=== Section Start ===

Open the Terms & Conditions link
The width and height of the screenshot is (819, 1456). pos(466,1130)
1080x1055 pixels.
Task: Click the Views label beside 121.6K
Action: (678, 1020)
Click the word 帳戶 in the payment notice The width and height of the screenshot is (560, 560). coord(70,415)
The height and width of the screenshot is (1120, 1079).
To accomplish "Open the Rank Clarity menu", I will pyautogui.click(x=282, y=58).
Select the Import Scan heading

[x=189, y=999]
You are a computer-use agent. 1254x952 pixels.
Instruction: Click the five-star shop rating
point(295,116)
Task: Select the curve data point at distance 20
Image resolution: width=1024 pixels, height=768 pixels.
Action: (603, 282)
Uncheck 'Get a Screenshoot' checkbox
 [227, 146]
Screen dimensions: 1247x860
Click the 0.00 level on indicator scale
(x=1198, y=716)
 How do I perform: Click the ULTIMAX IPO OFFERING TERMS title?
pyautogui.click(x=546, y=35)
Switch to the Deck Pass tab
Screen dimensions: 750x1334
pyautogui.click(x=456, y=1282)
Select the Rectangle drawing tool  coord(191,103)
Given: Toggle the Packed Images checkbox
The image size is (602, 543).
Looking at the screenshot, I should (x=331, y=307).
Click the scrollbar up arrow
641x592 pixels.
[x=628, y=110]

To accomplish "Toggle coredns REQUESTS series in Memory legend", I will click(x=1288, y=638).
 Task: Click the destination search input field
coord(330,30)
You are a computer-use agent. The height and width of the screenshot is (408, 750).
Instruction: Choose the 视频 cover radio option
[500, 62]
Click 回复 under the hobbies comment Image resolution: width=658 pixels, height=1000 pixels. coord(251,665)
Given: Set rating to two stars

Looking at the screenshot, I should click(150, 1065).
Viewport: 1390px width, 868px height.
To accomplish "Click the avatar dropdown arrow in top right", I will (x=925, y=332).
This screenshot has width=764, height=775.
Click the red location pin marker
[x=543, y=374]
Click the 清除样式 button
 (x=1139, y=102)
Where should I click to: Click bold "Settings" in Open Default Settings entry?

=== Section End ===

### About this task
Please show the lines of the material that contain the string "arrow".

### Solution to the exercise
Click the scrollbar up arrow
To accomplish "Click the avatar dropdown arrow in top right", I will (x=925, y=332).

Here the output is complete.